- Instructions to follow: Return verbatim the part of the material that opens with the line containing "Task: Open the cartoon" and continues through the end of the material.

- Listing:
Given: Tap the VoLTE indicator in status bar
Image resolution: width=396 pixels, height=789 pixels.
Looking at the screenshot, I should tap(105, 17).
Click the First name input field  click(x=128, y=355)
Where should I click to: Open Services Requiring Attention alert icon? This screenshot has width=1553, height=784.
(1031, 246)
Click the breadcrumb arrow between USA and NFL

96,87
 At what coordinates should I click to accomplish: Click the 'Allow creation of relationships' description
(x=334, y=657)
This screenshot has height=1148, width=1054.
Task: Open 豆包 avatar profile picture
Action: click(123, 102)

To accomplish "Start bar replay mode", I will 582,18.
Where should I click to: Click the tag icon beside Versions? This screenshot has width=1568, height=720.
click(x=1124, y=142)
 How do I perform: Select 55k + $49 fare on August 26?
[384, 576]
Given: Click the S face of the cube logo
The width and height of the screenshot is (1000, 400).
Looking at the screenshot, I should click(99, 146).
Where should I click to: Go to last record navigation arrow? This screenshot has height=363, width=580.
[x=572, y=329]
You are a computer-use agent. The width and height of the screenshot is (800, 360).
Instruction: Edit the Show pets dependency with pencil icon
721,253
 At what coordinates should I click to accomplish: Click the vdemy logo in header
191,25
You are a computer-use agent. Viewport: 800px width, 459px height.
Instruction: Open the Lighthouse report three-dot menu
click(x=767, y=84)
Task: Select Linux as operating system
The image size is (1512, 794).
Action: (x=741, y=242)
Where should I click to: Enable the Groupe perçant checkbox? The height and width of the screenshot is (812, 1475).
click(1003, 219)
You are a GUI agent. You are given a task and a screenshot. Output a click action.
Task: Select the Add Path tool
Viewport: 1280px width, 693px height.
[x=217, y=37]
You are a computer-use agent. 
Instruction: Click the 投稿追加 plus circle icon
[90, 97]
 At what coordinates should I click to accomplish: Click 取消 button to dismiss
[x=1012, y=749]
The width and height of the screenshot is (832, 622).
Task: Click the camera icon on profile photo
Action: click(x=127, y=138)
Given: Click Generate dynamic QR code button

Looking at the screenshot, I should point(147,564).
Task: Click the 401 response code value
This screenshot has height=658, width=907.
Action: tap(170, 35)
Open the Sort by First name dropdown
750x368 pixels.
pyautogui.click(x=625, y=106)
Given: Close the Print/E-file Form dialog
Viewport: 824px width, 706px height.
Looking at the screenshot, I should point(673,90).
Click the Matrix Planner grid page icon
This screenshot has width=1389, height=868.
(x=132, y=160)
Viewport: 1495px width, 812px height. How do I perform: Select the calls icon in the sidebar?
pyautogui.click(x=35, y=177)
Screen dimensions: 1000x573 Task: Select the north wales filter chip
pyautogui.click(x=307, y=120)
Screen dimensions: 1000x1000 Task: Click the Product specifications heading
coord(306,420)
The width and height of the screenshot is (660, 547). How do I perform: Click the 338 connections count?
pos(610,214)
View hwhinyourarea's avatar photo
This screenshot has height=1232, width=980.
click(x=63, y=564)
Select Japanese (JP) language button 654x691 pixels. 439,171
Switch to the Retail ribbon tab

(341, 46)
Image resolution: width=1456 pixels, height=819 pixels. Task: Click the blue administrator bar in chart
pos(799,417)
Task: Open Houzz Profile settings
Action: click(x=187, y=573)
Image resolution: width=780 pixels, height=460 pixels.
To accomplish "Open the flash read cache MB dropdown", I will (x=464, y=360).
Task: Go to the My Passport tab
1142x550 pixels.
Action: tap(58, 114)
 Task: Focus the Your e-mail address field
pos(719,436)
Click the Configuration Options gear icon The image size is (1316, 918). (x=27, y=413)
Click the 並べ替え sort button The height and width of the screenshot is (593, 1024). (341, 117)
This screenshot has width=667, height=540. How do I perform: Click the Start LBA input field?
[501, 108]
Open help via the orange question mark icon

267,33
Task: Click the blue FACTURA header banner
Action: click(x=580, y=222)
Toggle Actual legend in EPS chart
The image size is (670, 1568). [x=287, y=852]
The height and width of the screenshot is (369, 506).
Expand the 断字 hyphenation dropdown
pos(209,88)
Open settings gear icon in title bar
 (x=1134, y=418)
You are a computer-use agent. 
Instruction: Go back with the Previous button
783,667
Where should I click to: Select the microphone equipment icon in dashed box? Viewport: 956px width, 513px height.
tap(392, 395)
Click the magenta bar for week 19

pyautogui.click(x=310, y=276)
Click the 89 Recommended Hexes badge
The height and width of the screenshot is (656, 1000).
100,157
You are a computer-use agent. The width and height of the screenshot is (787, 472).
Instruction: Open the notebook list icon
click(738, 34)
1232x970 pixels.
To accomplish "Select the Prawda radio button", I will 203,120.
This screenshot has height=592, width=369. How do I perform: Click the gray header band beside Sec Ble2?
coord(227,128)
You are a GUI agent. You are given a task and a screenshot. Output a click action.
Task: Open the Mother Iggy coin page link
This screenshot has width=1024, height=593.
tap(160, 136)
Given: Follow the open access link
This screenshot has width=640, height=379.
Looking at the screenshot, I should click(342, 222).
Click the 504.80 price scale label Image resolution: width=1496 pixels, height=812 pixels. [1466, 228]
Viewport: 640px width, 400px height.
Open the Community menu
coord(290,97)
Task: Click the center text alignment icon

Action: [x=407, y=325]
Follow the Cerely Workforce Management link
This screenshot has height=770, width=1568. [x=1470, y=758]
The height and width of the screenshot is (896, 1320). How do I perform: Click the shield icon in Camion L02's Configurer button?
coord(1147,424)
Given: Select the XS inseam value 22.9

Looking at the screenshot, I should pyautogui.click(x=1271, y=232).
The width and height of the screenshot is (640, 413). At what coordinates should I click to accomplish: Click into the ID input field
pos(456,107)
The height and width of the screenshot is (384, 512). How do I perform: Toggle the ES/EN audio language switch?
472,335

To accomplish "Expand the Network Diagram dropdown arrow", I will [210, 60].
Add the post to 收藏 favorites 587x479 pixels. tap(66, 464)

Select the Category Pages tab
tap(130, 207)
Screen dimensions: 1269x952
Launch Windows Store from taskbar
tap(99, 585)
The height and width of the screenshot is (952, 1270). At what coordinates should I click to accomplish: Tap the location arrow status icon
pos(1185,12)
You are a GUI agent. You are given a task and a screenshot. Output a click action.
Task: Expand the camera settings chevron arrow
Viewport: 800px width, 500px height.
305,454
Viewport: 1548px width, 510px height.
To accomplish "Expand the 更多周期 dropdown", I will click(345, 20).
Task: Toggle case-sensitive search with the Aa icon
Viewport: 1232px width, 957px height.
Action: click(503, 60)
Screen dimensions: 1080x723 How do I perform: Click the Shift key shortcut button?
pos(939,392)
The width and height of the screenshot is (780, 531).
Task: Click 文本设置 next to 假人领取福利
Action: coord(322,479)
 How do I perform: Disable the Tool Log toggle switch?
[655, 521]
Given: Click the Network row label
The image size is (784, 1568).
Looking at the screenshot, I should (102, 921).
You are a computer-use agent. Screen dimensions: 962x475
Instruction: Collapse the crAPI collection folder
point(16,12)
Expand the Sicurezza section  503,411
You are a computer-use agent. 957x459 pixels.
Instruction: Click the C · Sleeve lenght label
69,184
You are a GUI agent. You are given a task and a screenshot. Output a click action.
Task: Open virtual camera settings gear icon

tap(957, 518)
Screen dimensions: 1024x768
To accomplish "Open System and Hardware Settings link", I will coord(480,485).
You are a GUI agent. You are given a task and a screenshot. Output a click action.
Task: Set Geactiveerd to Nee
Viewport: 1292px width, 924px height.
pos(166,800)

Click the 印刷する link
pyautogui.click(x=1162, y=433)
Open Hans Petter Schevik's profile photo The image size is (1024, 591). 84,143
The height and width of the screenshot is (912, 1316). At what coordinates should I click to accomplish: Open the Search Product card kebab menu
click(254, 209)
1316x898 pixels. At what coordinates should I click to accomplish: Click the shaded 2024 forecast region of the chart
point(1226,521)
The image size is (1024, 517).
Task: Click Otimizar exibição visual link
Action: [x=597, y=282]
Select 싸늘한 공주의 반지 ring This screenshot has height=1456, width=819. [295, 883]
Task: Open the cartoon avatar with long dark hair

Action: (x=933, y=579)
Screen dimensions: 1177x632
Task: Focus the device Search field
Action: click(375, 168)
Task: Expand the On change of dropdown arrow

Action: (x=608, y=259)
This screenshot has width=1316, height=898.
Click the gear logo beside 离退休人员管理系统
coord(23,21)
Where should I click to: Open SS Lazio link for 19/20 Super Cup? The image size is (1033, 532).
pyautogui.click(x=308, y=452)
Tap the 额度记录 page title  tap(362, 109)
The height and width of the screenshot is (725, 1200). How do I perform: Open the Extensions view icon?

- Solved exercise:
Task: Open the cartoon avatar with long dark hair

Action: (x=933, y=579)
Screen dimensions: 1177x632
Task: Focus the device Search field
Action: click(375, 168)
Task: Expand the On change of dropdown arrow

Action: (x=608, y=259)
This screenshot has width=1316, height=898.
Click the gear logo beside 离退休人员管理系统
coord(23,21)
Where should I click to: Open SS Lazio link for 19/20 Super Cup? The image size is (1033, 532).
pyautogui.click(x=308, y=452)
Tap the 额度记录 page title  tap(362, 109)
The height and width of the screenshot is (725, 1200). How do I perform: Open the Extensions view icon?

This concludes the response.